We want our characters to look their part.  We’re looking for an experienced Costumer/Dresser for a historical documentary series starting October through mid December.   Prep will take place from production office in White Rock and filming will be based in Abbotsford.

Responsibilities include (but are not limited to):

  • Ensuring costumes are historically accurate for all characters
  • Assisting to source costumes and creating look books for each episode (if required)
  • Be familiarized with script breakdowns, cast and costume requirements for each episode
  • Sourcing costume items as required
  • Working ahead to order items like military patches well in advance and then sewing on patches and other similar items in advance
  • Preps all wardrobe for the cast for the day
  • Tracking of all costumes for every character (sign in and sign outs)
  • Ensuring costumes are cleaned, dried maintained and accounted for (daily)
  • Developing systems for quick changes and in and out of costumes by re-enactors
  • Picking up / returning costumes from rental house as required
  • Tracking costumes from rental house, ensuring they are returned in good and clean condition.
  • Monitor onset kits, inform Production Manager of required items.

Qualifications & Attributes:

  • Education or equivilant experience in fashion, costuming, tailoring/sewing
  • Excellent organizational skills and supreme attention to detail
  • Appreciation for and knowledge of WW2 history is an asset.
  • Resourcefulness and problem-solving
  • A valid driver’s license and reliable car – Set location isin Abbotsford

Please email cover letter and resumes as one pdf  to  jobs(@)parallaxfilm.com

Hiring a Casting Coordinator

Production still from Hitler’s Last Stand – Season 2 (c) 2019 Holdout Productions Inc /

Can you help us find other good people?  We’d like to add an experienced Casting Coordinator to our team.  We will need you to starting in October for filming through mid December. Prep will take place from our production office in White Rock and at production stage, the Casting Coordinator will work on set in Abbotsford for a third season of a WW2 documentary series.
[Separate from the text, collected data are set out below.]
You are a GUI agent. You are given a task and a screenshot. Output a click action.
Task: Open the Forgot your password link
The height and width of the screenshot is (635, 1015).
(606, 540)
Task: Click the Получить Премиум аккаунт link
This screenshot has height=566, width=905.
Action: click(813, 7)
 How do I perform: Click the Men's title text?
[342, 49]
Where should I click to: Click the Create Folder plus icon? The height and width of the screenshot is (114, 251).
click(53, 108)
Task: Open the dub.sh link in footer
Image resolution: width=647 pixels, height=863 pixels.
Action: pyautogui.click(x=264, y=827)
Responsibilities include (but are not limited to):

  • Working with Director to determine Casting requirements based on Shoot Script
  • Source, book and schedule talent
  • Coordinate cast and extras on set
  • To manage and file release forms and other paperwork

Qualifications & Attributes:

  • At least 1 year of experience in a similar role at a production company
  • Proficient multi-tasker with good problem-solving skills
  • Excellent communication, scheduling and organization skills
  • Self-starter with a proactive attitude
  • The ability to work well individually as well as in a team
  • A valid driver’s licence, reliable car and computer

Email cover letter and resume as one pdf to:  jobs(at)parallaxfilm.com

Searching for a Production Coordinator

Production still from Hitler’s Last Stand – Season 2 (c) 2019 Holdout II Productions Inc /

We’re searching for an experienced Production Coordinator for a historical documentary series starting October through January 2021. Prep will take place from our production office in White Rock and once production starts the Coordinator will work on set in Abbotsford.
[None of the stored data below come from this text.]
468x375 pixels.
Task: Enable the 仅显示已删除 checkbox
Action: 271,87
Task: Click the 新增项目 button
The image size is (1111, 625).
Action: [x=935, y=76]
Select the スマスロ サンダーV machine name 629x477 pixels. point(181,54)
Responsibilities include (but are not limited to):

  • Assisting the Director / Production Manager coordinate all aspects of production
  • Issuing call sheets, travel itineraries and other production documents
  • Booking equipment for shoots
  • Organizing and digitally filing cast photos, release forms, contracts, call sheets and DPRs
  • Reconciling petty cash, assisting in collecting invoices and receipts from vendors
  • Acting as a runner- facilitating pick-ups/returns throughout the Lower Mainland
  • Managing Catering and other supplies on set
  • Possess or willing to obtain Worksafe Level 1 Emergency First Aid certificate

Qualifications & Attributes:

  • At least 2 years of experience in a similar role
  • Proficient multi-tasker with good problem-solving and time management skills
  • Experience with Microsoft Office
  • Resourceful and prides themselves on details
  • Excellent communication skills and calm under pressure, capable of delivery to short deadlines.
  • Organized, pro-active and a self-starter
  • Must be able to lift and move heavy objects (40 pounds)
  • A valid driver’s license, reliable car and computer
  • Appreciation for and knowledge of WW2 history is a bonus

Email cover letter and resume as one pdf to  jobs(at)parallaxfilm.com.  No calls at this time.  We will contact you for an interview.
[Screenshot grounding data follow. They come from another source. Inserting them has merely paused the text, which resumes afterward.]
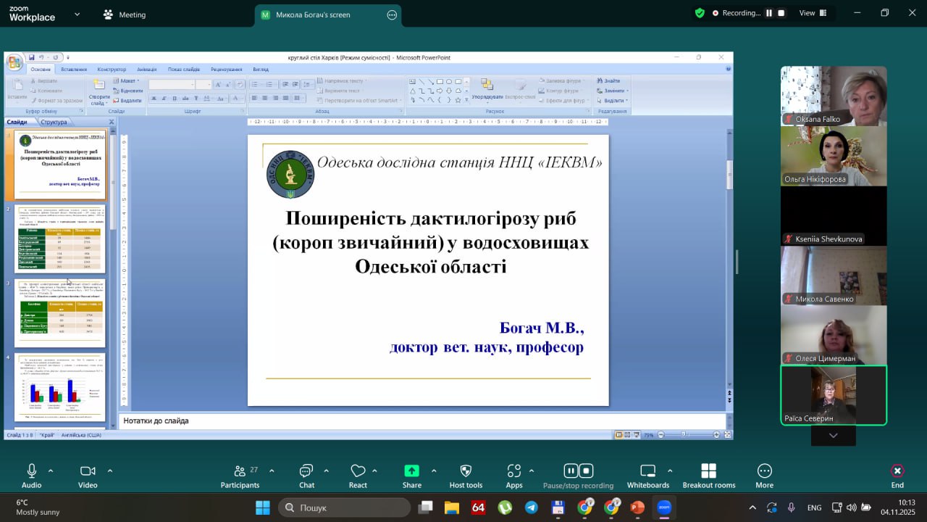
Task: Click the End meeting button
Action: pyautogui.click(x=897, y=476)
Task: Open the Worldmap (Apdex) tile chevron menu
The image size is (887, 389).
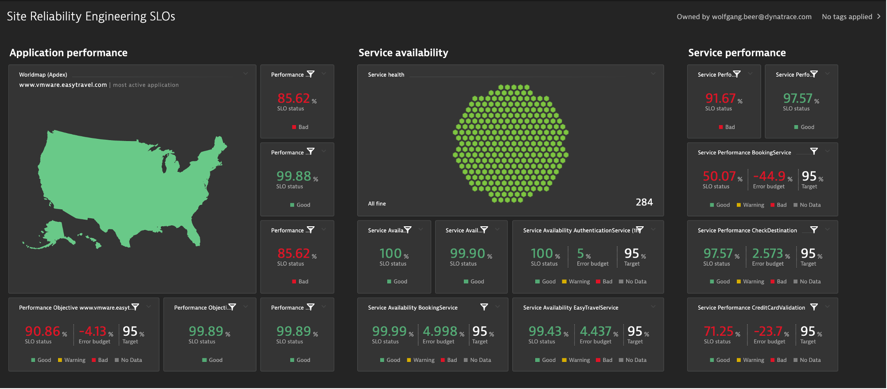Action: (245, 74)
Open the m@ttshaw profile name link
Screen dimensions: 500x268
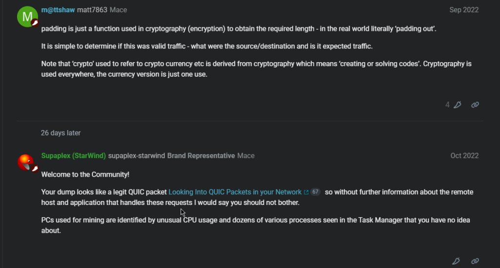click(x=58, y=10)
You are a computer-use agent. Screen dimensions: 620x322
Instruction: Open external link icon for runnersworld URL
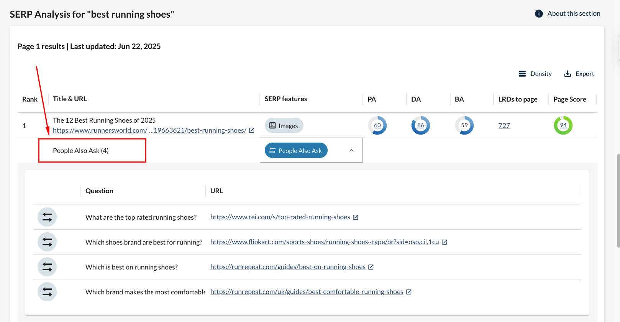click(x=252, y=130)
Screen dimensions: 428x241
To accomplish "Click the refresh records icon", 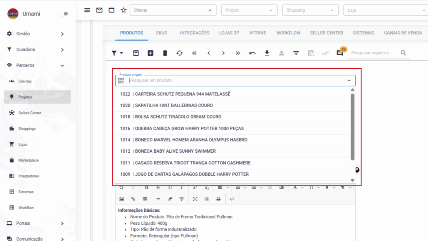I will [180, 53].

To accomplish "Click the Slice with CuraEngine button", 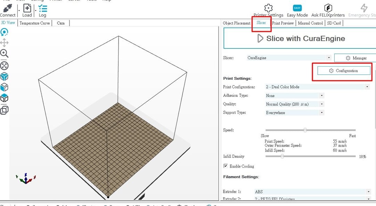I will 299,38.
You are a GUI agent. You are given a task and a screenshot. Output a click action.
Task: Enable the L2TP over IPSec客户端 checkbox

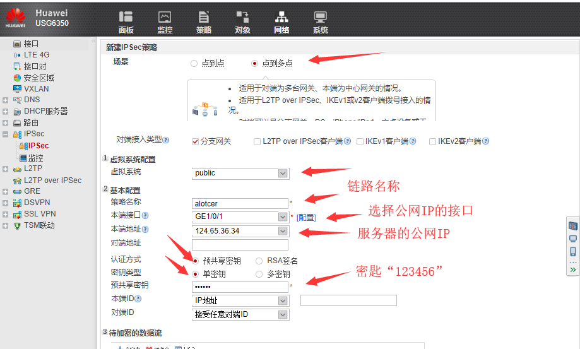tap(257, 141)
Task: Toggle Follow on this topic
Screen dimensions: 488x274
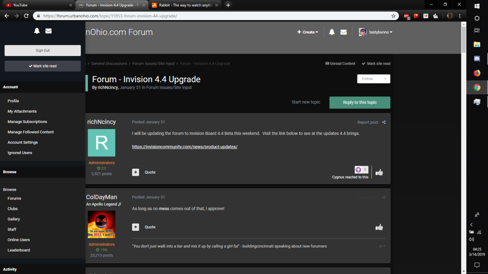Action: point(374,79)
Looking for VFX CG Coordinator

Production still from Hitler’s Last Stand – Season 2” (c) 2019 Holdout II Productions Inc /

We’re keen to  hire a VFX CG Coordinator for a historical documentary series starting in October through approximately May 2021. VFX CG Coordinator oversees all aspects of the VFX, Map and CG creation for a third season of a WWII Series.

The Coordinator will review Scripts to identify CG and potential map requests and manage all CG VFX requests and notes the from Director, Producers and Editors.

The candidate will coordinate CGI VFX workflow to ensure all deadlines are met and issues addressed at each stage of the outputs according to Broadcaster Specs.

The position requires excellent communication skills, exceptional organizational skills and a good understanding of the Post Production process.  We can train the right candidate.

Work will take place in our production office in White Rock. Commuting is possible, but having a car would be helpful.

Interested candidates please e-mail jobs(@)parallaxfilm.com with “VFX CG Coordinator” in the subject line.

Hiring an Assistant Editor

Production still from Hitler’s Last Stand – Season 2 (c) 2019 Holdout II Productions Inc /

 

We’re hiring an experienced Assistant Editor for a historical documentary series starting in October through approximately May 2021.

Project is FCP7 based and we are happy to train the right candidate.  Position includes full AE duties: transcode and log dailies, support editors, temp SFX/music, exports and deliverables.

Work will take place in our production office in White Rock.  Commuting is possible, but having a car would be helpful.

Interested candidates please e-mail:  jobs(@)parallaxfilm.com with “Assistant Editor” in the subject line.  Sorry no phone calls please.  We will contact you for an interview.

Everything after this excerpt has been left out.